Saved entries

"""

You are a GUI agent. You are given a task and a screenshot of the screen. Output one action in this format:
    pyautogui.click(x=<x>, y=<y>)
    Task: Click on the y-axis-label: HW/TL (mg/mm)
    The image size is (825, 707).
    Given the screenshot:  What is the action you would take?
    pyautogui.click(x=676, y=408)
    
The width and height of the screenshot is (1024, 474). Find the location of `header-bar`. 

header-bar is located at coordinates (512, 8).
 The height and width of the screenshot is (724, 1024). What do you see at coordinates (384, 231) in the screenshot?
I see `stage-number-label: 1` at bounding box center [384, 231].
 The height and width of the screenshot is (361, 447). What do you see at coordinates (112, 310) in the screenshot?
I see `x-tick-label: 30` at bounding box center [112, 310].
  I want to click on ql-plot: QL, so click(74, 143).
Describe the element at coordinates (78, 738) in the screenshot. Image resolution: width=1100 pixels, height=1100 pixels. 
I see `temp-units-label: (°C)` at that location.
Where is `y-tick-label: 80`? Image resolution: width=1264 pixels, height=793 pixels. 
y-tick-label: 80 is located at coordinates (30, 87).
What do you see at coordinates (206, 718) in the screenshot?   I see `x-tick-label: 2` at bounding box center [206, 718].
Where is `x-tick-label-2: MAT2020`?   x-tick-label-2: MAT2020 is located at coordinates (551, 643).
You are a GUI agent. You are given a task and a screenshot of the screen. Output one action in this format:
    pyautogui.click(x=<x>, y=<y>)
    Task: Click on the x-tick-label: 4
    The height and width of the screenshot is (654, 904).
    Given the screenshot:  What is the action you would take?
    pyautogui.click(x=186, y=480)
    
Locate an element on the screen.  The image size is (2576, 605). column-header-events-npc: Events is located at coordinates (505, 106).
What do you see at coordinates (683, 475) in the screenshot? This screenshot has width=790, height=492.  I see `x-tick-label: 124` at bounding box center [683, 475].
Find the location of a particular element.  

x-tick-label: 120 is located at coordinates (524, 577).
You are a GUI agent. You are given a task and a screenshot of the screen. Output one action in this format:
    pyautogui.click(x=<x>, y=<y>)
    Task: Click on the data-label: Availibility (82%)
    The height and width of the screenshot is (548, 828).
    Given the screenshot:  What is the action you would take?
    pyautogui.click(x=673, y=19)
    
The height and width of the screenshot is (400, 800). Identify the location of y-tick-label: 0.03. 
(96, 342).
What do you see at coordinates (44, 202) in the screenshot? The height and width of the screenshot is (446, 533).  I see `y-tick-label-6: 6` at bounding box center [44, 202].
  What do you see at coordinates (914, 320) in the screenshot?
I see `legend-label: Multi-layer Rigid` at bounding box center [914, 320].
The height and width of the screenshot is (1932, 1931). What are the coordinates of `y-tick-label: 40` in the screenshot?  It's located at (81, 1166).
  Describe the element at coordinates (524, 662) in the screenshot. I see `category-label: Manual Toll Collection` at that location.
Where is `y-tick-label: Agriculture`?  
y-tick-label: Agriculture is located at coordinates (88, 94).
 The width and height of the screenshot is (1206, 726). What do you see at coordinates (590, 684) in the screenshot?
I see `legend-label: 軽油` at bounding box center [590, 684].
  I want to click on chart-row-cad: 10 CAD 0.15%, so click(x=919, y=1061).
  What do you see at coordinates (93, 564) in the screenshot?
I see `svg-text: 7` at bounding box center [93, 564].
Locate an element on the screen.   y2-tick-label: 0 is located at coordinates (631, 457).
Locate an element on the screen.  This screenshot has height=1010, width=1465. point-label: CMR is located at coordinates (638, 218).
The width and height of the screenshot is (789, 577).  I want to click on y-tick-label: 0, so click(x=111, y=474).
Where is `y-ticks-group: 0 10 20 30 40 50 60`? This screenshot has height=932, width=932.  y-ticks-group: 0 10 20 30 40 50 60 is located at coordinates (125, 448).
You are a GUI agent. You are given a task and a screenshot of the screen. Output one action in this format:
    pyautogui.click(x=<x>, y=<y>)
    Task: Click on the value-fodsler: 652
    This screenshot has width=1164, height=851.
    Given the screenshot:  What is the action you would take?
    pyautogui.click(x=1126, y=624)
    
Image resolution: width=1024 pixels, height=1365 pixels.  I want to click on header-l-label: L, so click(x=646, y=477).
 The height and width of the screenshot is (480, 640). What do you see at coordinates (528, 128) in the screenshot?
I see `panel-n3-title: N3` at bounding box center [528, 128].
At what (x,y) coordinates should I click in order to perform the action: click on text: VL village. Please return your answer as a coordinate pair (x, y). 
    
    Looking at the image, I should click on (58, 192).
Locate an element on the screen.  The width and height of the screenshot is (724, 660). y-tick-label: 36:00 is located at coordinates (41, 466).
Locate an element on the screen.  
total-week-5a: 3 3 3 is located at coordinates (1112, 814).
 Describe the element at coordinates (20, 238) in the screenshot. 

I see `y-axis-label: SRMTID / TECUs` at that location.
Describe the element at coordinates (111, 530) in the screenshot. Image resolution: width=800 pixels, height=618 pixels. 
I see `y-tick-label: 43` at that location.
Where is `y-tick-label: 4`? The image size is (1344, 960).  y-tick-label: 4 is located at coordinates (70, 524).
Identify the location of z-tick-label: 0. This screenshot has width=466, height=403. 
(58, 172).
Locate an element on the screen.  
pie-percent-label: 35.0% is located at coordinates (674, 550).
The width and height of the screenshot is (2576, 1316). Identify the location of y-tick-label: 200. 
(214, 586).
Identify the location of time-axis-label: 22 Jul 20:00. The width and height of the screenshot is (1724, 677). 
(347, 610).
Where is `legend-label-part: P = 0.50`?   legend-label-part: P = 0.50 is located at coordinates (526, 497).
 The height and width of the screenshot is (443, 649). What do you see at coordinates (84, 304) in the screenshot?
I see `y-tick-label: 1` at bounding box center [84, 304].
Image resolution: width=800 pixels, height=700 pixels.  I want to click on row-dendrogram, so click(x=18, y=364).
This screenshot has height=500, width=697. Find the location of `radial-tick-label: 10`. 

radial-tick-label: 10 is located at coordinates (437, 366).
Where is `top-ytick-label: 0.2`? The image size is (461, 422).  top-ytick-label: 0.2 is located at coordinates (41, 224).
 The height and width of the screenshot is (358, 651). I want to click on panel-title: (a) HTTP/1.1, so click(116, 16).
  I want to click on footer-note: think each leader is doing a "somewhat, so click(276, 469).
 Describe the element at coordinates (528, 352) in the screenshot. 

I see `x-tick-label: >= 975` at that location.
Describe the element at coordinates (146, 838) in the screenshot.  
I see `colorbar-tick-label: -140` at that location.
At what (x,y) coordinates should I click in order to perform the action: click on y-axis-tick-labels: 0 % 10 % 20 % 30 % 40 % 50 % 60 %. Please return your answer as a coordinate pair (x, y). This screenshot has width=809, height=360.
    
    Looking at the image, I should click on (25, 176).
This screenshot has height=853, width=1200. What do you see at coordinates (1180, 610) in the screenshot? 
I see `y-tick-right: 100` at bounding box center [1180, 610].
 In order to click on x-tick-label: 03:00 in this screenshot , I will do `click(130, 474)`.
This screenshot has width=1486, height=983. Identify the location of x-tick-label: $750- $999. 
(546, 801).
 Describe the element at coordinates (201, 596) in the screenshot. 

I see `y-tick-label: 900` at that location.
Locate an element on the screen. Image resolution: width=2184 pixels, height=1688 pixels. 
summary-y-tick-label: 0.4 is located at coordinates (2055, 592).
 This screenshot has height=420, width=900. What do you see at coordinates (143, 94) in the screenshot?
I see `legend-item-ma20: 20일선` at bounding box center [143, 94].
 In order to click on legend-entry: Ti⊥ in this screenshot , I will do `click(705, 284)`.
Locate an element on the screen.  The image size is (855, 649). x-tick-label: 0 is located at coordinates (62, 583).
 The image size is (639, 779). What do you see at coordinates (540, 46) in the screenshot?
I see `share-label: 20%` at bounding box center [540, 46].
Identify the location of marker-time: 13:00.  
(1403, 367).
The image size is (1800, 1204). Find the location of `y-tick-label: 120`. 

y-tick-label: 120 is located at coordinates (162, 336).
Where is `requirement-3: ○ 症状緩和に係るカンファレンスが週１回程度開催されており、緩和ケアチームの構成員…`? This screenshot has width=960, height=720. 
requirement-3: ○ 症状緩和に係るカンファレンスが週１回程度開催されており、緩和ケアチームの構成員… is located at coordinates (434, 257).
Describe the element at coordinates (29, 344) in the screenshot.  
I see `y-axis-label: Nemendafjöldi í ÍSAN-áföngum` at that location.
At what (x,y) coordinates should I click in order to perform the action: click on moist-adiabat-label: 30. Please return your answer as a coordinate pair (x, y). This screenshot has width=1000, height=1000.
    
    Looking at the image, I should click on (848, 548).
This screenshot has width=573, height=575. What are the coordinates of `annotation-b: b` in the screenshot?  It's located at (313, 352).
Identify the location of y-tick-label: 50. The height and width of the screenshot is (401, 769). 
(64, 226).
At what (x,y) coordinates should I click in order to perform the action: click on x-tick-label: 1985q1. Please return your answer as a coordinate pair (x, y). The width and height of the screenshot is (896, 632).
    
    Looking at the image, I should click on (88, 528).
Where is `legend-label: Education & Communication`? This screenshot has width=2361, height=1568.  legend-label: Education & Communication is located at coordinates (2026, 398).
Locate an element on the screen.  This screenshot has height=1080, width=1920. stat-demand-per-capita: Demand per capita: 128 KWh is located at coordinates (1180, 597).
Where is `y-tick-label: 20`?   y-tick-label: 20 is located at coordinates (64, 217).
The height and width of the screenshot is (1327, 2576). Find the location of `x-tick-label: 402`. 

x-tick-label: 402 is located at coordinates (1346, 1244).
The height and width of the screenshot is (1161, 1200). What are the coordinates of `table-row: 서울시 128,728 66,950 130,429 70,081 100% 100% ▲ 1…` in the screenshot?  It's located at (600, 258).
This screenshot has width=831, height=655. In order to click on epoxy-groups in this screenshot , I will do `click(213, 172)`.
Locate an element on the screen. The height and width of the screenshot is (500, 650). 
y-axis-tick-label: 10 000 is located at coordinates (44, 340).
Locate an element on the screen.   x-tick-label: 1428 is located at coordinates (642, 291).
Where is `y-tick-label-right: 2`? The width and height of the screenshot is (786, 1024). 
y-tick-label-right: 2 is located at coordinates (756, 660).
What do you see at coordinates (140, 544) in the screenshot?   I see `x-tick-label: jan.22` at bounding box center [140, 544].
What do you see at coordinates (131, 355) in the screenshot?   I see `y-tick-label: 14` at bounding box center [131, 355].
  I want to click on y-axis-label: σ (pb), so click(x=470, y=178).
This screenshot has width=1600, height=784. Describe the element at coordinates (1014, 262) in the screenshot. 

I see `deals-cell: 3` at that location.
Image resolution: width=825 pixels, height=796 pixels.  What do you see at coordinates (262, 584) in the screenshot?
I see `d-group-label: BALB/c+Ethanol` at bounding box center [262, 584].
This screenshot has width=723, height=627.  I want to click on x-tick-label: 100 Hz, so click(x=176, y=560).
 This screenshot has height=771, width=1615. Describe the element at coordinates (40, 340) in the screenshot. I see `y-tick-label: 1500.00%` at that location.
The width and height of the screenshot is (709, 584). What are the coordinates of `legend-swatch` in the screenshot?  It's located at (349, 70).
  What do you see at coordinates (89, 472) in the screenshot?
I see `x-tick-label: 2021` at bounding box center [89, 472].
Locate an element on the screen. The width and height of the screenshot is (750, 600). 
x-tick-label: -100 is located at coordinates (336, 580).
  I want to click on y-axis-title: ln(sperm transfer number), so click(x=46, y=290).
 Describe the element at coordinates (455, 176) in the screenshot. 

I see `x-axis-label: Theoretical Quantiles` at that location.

"""

About this exercise: Format every line from the one containing "Identify the location of time-axis-label: 22" through the one containing "center [143, 94].", inclusive, as a JSON list of strings with one string per line. Leave out blank lines.

Exercise answer:
[
  "Identify the location of time-axis-label: 22 Jul 20:00. The width and height of the screenshot is (1724, 677). ",
  "(347, 610).",
  "Where is `legend-label-part: P = 0.50`?   legend-label-part: P = 0.50 is located at coordinates (526, 497).",
  " The height and width of the screenshot is (443, 649). What do you see at coordinates (84, 304) in the screenshot?",
  "I see `y-tick-label: 1` at bounding box center [84, 304].",
  "Image resolution: width=800 pixels, height=700 pixels.  I want to click on row-dendrogram, so click(x=18, y=364).",
  "This screenshot has height=500, width=697. Find the location of `radial-tick-label: 10`. ",
  "radial-tick-label: 10 is located at coordinates (437, 366).",
  "Where is `top-ytick-label: 0.2`? The image size is (461, 422).  top-ytick-label: 0.2 is located at coordinates (41, 224).",
  " The height and width of the screenshot is (358, 651). I want to click on panel-title: (a) HTTP/1.1, so click(116, 16).",
  "  I want to click on footer-note: think each leader is doing a \"somewhat, so click(276, 469).",
  " Describe the element at coordinates (528, 352) in the screenshot. ",
  "I see `x-tick-label: >= 975` at that location.",
  "Describe the element at coordinates (146, 838) in the screenshot.  ",
  "I see `colorbar-tick-label: -140` at that location.",
  "At what (x,y) coordinates should I click in order to perform the action: click on y-axis-tick-labels: 0 % 10 % 20 % 30 % 40 % 50 % 60 %. Please return your answer as a coordinate pair (x, y). This screenshot has width=809, height=360.",
  "    Looking at the image, I should click on (25, 176).",
  "This screenshot has height=853, width=1200. What do you see at coordinates (1180, 610) in the screenshot? ",
  "I see `y-tick-right: 100` at bounding box center [1180, 610].",
  " In order to click on x-tick-label: 03:00 in this screenshot , I will do `click(130, 474)`.",
  "This screenshot has width=1486, height=983. Identify the location of x-tick-label: $750- $999. ",
  "(546, 801).",
  " Describe the element at coordinates (201, 596) in the screenshot. ",
  "I see `y-tick-label: 900` at that location.",
  "Locate an element on the screen. Image resolution: width=2184 pixels, height=1688 pixels. ",
  "summary-y-tick-label: 0.4 is located at coordinates (2055, 592).",
  " This screenshot has height=420, width=900. What do you see at coordinates (143, 94) in the screenshot?",
  "I see `legend-item-ma20: 20일선` at bounding box center [143, 94]."
]